Top of DATA SUPPLIED

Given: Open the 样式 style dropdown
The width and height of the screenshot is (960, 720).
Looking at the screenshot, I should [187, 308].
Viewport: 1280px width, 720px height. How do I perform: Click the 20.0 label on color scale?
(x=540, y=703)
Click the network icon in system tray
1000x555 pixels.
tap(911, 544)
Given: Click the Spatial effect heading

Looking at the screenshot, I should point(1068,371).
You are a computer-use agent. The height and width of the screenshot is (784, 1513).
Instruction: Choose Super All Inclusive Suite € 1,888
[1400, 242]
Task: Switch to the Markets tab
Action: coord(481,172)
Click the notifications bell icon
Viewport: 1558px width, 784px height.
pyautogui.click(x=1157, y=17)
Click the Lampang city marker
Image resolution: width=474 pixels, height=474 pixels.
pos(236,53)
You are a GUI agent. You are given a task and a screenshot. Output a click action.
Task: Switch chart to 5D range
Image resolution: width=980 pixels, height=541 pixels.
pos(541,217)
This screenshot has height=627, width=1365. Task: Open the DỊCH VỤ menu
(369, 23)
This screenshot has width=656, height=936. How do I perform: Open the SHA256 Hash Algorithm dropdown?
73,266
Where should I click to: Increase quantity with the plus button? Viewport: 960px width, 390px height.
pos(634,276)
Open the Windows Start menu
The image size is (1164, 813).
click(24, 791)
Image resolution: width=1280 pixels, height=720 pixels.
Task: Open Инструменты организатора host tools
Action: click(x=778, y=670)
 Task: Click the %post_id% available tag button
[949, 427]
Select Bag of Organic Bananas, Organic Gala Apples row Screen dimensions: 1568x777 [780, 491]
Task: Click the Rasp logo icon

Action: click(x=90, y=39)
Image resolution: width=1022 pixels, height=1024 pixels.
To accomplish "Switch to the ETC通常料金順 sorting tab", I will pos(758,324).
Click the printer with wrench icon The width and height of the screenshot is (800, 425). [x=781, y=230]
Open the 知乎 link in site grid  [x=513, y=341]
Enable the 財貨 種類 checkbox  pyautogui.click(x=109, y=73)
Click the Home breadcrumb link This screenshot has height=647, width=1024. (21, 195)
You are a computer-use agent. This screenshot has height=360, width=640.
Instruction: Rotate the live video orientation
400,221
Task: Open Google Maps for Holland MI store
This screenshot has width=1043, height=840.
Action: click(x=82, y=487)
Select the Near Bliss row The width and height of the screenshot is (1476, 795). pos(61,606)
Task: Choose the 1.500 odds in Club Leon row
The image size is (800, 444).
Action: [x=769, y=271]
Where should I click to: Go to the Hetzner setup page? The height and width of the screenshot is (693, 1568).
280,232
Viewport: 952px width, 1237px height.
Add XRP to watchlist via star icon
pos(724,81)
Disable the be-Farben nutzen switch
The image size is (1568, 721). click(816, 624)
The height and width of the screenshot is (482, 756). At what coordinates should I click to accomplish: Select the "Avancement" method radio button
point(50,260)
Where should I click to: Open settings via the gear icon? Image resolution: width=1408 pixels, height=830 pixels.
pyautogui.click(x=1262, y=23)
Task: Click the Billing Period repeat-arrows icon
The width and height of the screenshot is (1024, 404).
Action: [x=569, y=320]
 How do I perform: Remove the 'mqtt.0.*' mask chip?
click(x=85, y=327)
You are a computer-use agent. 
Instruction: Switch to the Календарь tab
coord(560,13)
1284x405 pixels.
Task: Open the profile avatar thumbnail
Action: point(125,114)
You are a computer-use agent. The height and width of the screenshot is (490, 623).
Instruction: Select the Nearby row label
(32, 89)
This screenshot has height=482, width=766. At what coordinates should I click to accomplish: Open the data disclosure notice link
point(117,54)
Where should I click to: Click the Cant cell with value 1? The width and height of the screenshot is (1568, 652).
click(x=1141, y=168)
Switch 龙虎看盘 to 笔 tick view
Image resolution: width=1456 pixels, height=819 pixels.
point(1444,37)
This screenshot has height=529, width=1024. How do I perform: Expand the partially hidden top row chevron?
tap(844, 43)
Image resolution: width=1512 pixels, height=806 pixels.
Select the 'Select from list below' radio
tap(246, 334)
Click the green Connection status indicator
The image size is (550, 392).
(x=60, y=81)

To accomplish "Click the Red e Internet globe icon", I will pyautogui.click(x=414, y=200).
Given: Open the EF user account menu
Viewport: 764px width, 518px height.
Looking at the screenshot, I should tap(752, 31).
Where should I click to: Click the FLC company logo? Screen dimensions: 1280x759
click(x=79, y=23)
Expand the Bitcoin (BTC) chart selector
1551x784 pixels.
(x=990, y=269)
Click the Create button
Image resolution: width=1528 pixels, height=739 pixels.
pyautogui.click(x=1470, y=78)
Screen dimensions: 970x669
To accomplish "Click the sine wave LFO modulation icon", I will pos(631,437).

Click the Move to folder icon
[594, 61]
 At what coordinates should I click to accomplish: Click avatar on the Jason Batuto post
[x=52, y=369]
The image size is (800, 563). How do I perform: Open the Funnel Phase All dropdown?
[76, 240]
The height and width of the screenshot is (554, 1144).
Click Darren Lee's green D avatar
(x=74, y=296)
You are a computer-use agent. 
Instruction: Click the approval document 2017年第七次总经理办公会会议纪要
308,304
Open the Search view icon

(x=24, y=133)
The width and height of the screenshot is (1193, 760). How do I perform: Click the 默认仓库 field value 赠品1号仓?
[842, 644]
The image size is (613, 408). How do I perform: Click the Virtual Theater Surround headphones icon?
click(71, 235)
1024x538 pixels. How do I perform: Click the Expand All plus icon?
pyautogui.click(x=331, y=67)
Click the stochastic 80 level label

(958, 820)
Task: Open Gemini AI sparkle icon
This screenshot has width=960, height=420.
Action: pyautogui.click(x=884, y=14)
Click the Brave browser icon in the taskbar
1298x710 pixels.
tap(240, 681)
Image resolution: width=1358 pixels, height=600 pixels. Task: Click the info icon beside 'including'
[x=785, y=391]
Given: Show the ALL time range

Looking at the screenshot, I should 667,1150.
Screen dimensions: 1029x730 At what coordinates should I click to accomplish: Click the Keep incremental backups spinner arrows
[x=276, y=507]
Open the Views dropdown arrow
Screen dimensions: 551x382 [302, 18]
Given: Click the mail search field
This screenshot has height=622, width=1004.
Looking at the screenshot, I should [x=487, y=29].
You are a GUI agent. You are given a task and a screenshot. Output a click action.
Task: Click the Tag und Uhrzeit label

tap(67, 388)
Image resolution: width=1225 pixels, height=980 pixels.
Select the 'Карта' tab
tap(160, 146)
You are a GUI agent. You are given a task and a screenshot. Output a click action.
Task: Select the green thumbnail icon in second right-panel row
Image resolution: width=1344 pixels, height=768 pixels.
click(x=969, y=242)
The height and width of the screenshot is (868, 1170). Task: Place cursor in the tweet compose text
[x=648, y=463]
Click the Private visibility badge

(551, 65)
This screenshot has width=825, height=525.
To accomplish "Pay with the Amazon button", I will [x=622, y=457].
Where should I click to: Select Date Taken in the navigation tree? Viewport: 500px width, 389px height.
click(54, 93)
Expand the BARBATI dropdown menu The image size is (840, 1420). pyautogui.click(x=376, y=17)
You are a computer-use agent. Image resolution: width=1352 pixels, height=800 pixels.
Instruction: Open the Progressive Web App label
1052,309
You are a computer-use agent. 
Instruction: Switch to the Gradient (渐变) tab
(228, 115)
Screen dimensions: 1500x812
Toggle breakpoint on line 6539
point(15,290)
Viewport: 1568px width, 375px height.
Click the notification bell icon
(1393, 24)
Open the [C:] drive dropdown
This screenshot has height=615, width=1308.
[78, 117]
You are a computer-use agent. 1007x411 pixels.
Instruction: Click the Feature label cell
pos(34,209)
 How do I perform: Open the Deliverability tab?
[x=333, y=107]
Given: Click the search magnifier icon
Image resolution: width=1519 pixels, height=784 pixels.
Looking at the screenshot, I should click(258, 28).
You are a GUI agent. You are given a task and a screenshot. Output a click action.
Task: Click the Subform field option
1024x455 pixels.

Bottom of DATA SUPPLIED

Every line from the line containing "Given: Open the EF user account menu" through the line containing "Click the Create button" in the records above must be retyped exactly. Leave out the rest.

Given: Open the EF user account menu
Viewport: 764px width, 518px height.
Looking at the screenshot, I should tap(752, 31).
Where should I click to: Click the FLC company logo? Screen dimensions: 1280x759
click(x=79, y=23)
Expand the Bitcoin (BTC) chart selector
1551x784 pixels.
(x=990, y=269)
Click the Create button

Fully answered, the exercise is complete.